Answer: The voltage across the resistor is approximately 10.5 V.
The voltage across the inductor is approximately 29.6 V.
The voltage across the capacitor is approximately 18.9 V. Explain
This is a question about how electricity behaves in a special kind of circuit called an RLC series circuit, which has a resistor, an inductor, and a capacitor all connected one after the other. The tricky part is that the electricity here isn't steady; it's wiggling back and forth (that's what the frequency means!). The solving step is:

1. **First, we need to understand the "speed" of the electricity's wiggling.** The generator is wiggling 1350 times a second (that's the frequency, f). We change this to an "angular speed" (omega, ω) which is like how fast it spins in a circle. We multiply the frequency by 2 and a special number called pi (about 3.14159). So, ω = 2 * π * 1350 Hz ≈ 8482.3 "radians per second".
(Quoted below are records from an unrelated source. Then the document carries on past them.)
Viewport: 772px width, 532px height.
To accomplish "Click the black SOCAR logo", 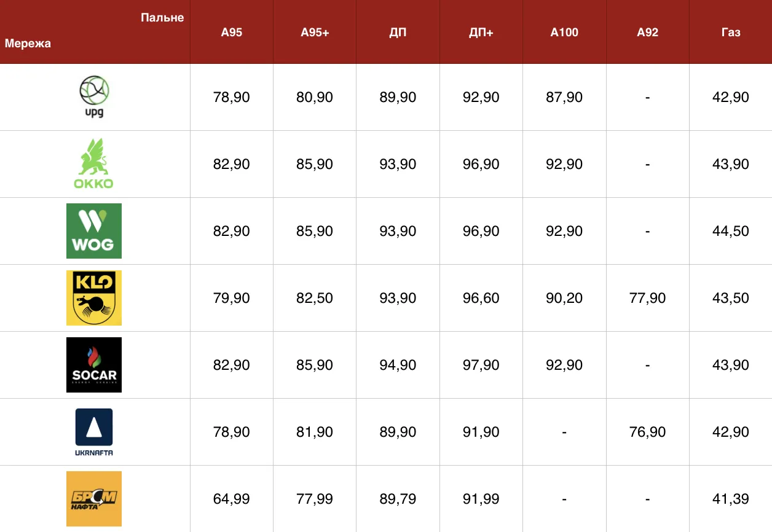I will tap(94, 365).
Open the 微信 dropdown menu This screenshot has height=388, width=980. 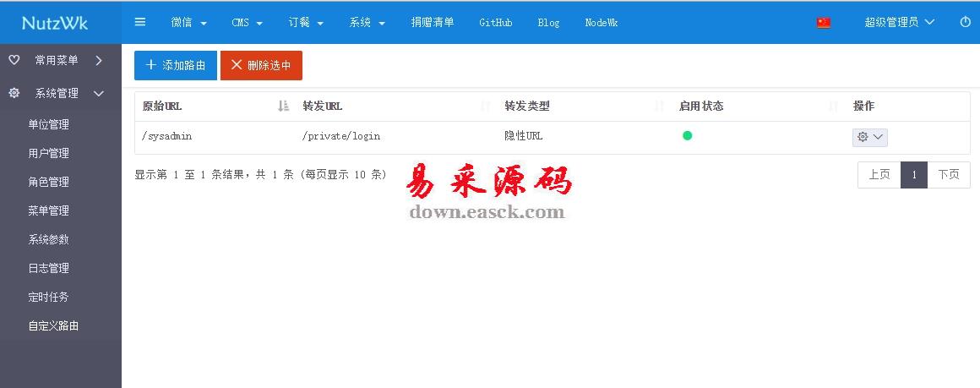pyautogui.click(x=188, y=23)
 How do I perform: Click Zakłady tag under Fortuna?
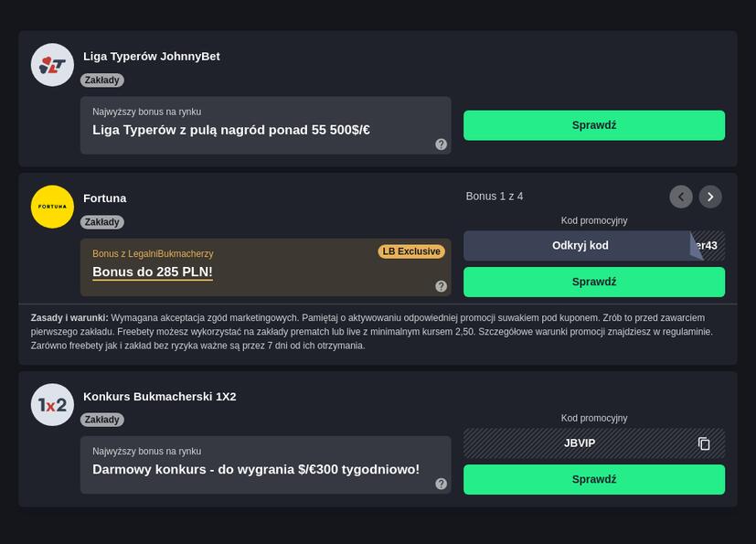pos(102,222)
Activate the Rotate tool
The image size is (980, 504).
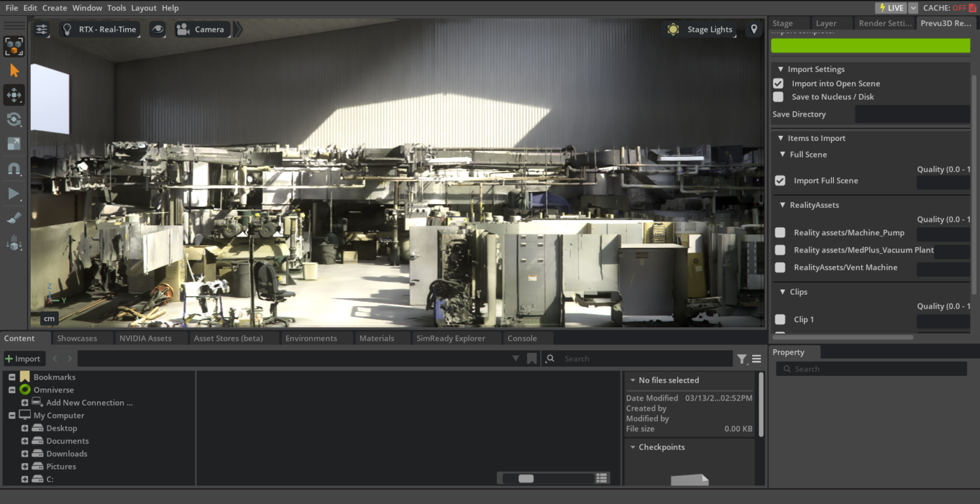tap(14, 119)

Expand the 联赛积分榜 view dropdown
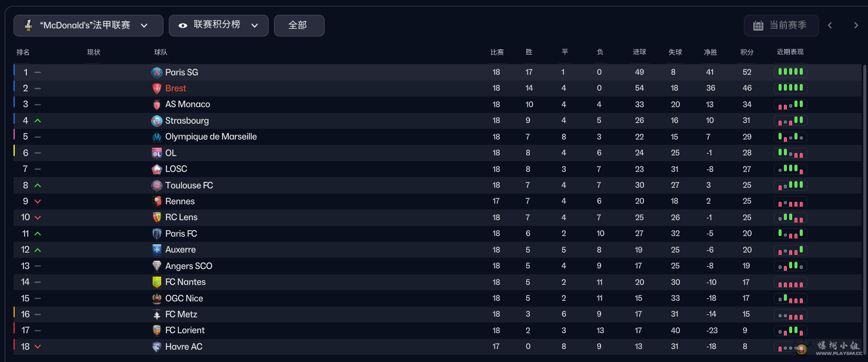[218, 25]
2. **Next, we figure out how much the inductor "pushes back" against the wiggling electricity.** This "push-back" is called inductive reactance (X_L). It depends on how big the inductor is (L) and the wiggling speed (ω). We multiply them: X_L = ω * L = 8482.3 * 0.00530 H ≈ 44.96 ohms. (Remember, 5.30 mH is 0.00530 H).

3. **Then, we figure out how much the capacitor "pushes back."** This is called capacitive reactance (X_C). It also depends on how big the capacitor is (C) and the wiggling speed (ω), but it's calculated differently: X_C = 1 / (ω * C) = 1 / (8482.3 * 0.00000410 F) ≈ 28.76 ohms. (Remember, 4.10 μF is 0.00000410 F).

4. **Now we find the total "push-back" for the whole circuit.** This total push-back is called impedance (Z). It's a bit like a special way to add the resistor's push-back (R) and the difference between the inductor's and capacitor's push-backs (X_L - X_C). We use a special Pythagorean-like rule for this: Z = √(R² + (X_L - X_C)²).
So, Z = √(16.0² + (44.96 - 28.76)²)
Z = √(256 + 16.2²)
Z = √(256 + 262.44)
Z = √518.44 ≈ 22.77 ohms.

5. **With the total push-back (Z) and the generator's push (voltage, V), we can find out how much electricity (current, I) is flowing through the whole circuit.** It's like V = I * Z, so I = V / Z.
I = 15.0 V / 22.77 ohms ≈ 0.6588 Amperes.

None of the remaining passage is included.